Application Migration
Applications usually provide a special mode called repair/maintenance mode in which the IT staff may run an executable file (or a script) that places the database and the application in a repair mode. They then can perform some modifications to the data (again, by means of some scripts/repair utilities) and restore the mode to normal. All runs of such scripts/utilities should be recorded.

Application and Oracle migration should be carried out in a regulated manner with records maintained for all the actions scripts perform. The site DBA should formally review these scripts for intent, mistakes, and effects on data integrity.

Deployment/Procedural Issue Checklist
This article has looked at some of the issues and precautions that must be taken to ensure that audit trails and data integrity lead to useful and usable data. The guidelines it has presented will help establish compliance with the various legal frameworks for Oracle-based database applications.

The following checklist helps address the deployment and procedural issues one might face when applying the guidelines:

  • A client/server or multi-tier application must always rely on the Database Server time as the time for the audit trail. The time across nodes and PCs also must be synchronized.
  • Physical access to the systems and the storage media where archives and backups are stored should be restricted.
  • Transfer of data to a third party, test system, or contractor should be done after certain obfuscation.
  • Maintenance of the system (either remotely or on-site) by application vendors should be performed under supervision and in the presence of the internal staff with complete records of activities.
  • The IT staff should play a minimal role in normal system operations. Most systems come with their own roles and security mechanisms. The IT staff should be granted only the minimal possible set of permissions for the application. They are the people who have superuser access to the OS and the database, and granting them rights to modify data in the application may lead to situations where system and data integrity can be compromised.
  • Regular database health-check scripts can prevent catastrophic errors that would result in data loss. DBAs usually configure periodic runs to check the parameters and also configure alerts to prevent situations such as disk space issues.
  • Alert logs and OS error logs should be periodically analyzed for errors like ORA-3113 and ORA-600. The possibilities of data loss or data inconsistency must be ruled out.
  • Often, administrators disable constraints and drop triggers before performing bulk data-transfer operations.

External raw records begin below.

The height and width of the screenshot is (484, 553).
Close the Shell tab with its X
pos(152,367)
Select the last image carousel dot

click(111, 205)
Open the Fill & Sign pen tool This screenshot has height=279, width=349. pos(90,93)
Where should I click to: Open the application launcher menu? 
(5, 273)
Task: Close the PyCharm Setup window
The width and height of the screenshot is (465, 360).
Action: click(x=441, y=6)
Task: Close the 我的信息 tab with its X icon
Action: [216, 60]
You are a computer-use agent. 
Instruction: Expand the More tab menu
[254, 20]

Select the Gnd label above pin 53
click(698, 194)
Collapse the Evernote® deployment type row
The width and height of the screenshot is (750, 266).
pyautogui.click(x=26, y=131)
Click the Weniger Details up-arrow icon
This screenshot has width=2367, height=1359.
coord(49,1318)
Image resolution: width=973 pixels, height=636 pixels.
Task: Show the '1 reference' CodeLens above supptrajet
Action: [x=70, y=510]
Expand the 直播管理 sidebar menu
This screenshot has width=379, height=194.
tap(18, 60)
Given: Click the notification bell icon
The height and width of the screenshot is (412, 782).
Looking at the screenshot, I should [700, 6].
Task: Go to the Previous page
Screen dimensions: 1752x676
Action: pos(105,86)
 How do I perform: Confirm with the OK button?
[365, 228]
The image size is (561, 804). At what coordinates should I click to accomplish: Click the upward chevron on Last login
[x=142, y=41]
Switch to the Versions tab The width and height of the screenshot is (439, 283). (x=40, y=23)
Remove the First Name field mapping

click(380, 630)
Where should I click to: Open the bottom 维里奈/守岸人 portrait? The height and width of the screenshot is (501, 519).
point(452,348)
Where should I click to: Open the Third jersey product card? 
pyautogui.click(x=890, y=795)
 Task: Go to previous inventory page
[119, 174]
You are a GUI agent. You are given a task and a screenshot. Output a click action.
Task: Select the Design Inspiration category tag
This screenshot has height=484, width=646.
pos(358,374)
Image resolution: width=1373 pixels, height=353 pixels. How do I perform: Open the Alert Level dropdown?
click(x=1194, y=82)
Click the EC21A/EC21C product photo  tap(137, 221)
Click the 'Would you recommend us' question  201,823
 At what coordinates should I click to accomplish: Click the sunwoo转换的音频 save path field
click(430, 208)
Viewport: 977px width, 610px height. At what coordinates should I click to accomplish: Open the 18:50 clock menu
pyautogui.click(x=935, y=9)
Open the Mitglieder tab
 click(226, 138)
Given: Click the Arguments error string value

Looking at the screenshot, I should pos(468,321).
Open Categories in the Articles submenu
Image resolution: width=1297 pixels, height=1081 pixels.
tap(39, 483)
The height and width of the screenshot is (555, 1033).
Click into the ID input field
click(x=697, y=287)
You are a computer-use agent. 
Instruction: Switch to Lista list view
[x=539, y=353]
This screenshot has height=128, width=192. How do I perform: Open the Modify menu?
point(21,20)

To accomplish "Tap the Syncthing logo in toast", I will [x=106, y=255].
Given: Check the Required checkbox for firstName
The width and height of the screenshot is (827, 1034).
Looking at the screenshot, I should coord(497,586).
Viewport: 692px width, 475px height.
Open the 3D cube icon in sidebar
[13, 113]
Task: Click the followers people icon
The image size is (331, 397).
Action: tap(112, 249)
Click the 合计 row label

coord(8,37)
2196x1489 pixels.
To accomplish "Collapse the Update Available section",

The system designer should clearly mention policies to deal with such situations in the Administration guide.
  • IT staff and DBAs must recognize the importance of triggers and constraints in data integrity. As such, operations should not be permitted with invalid triggers and disabled constraints. The health-check scripts should also detect these conditions.
  • Utilities and reports must be developed to analyze the audit trail and, at times, formulate an automatic response (like an e-mail, a page, or an SMS alert).
  • Storage of audit trails should also be governed by a policy for longevity and active access.
  • The reserved Oracle users should have secure passwords, changed from the standard ones. Only the required users and roles must be enabled. (See CIRT.net’s default passwords page for more details.)
  • Backups are usually the safest way to back out of failed or aborted Oracle or application migrations.
  • A provision for emergency access to the data is a must. Applications may come with ‘become superuser’ scripts (or executables) that would enable the IT staff to access the application with full rights. All runs of this ‘become superuser’ script should be logged.
  • IT staff?not system users?should always carry out password management.
  • Password reset requests should not just change the password to a stock known password or a random system-generated password. They should also force the user to change his or her password during the next logon.